Example: entry for a product brochure

CROSS REFERENCING

Technical reports and instructions often require cross-references—those pointers to other place in the same document or to other information sources where related information can be found.

Cross-references can help readers in a number of different ways. It can point them toward more basic information if, for example, they have entered into a report over their heads. It can point them to more advanced information if, for example, they already know the stuff you’re trying to tell them. Also, it can point them to related information.

Related information is the hardest area to explain because ultimately everything is related to everything else—there could be no end to the cross-references.

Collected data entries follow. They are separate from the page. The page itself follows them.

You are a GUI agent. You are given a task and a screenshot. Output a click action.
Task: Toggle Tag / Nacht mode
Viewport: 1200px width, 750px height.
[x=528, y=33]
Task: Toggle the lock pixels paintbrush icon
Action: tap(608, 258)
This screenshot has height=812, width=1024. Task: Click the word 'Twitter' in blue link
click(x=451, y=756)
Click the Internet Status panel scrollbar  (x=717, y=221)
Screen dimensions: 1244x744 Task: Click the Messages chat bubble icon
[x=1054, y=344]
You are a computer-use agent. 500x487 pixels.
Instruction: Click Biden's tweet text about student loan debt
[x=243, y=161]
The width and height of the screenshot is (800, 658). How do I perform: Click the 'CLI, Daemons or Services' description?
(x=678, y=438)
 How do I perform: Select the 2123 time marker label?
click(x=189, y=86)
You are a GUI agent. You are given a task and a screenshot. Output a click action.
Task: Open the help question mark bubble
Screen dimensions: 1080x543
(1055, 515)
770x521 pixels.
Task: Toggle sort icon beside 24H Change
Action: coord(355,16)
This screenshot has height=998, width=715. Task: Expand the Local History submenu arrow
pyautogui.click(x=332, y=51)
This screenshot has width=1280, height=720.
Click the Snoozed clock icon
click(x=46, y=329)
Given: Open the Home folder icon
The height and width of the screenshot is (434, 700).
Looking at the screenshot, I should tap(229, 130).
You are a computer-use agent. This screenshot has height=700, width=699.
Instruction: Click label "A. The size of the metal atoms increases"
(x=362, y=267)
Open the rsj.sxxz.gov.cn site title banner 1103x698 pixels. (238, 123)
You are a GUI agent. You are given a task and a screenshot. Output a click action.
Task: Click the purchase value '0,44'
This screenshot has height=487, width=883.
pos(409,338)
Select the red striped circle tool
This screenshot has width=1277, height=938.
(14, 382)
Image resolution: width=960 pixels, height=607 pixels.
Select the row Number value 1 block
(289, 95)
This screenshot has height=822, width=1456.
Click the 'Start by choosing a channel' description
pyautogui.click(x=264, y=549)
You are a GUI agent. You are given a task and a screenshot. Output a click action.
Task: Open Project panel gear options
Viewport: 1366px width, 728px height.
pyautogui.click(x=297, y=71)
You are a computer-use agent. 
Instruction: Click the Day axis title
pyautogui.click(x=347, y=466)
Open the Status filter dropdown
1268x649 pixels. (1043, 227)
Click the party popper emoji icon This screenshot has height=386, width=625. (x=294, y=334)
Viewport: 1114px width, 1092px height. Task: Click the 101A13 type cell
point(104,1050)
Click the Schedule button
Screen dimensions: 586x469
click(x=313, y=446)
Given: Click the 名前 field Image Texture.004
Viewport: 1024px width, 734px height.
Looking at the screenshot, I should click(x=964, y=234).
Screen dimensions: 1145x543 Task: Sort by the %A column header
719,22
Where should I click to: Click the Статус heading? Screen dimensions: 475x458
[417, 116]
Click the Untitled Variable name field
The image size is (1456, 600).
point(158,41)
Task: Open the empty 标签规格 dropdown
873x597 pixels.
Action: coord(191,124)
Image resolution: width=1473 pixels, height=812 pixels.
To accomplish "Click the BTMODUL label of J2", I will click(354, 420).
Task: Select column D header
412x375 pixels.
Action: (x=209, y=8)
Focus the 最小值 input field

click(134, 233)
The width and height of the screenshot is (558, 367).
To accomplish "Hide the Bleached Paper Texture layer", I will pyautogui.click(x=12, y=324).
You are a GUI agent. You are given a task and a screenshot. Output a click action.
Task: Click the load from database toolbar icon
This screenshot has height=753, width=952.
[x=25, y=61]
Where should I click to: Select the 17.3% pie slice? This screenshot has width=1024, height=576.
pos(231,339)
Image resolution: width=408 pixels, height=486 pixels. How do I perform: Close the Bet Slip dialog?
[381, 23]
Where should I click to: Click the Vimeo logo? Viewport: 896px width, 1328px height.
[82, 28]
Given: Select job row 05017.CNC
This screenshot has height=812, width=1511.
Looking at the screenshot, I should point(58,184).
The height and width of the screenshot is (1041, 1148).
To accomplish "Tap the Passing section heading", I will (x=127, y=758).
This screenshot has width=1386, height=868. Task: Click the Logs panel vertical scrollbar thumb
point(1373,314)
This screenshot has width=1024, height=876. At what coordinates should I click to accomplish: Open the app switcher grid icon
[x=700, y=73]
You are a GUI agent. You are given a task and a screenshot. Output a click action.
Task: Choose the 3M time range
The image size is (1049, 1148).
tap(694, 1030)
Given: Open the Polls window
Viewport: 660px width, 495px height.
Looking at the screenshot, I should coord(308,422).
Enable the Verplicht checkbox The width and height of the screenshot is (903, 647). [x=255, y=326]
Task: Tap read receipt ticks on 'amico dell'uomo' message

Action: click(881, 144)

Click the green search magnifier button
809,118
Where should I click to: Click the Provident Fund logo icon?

Of course, the preceding discussion assumed cross-references within the same document. If there is just too much background to cover in your report, you can cross-reference some external book or article that does provide that background. That way, you are off the hook for having to explain all that stuff!

Cross-reference consists of several elements:

Name of the source being referenced

This can either be the title or a general subject reference. If it is a chapter title or a heading, put it in quotation marks; if it is the name of a book, magazine, report, or reference work, put it in italics or underline. (Individual article titles also go in quotation marks.)

Page number

Required if it is in the same document; optional if it is to another document.

Subject matter of the cross-reference

Often, you need to state what’s in the cross-referenced material and indicate why the reader should go to the trouble of checking it out. This may necessitate indicating the subject matter of the cross-referenced material or stating explicitly how it is related to the current discussion.

These guidelines are shown in the illustration. Notice in that illustration how different the rules are when the cross-reference is “internal” (that is, to some other part of the same document) compared to when it is “external” (when it is to information outside of the current document).

Examples of cross-references

Internal cross-references are cross-references to other areas within your same document; external ones are those to books and documents external to your document.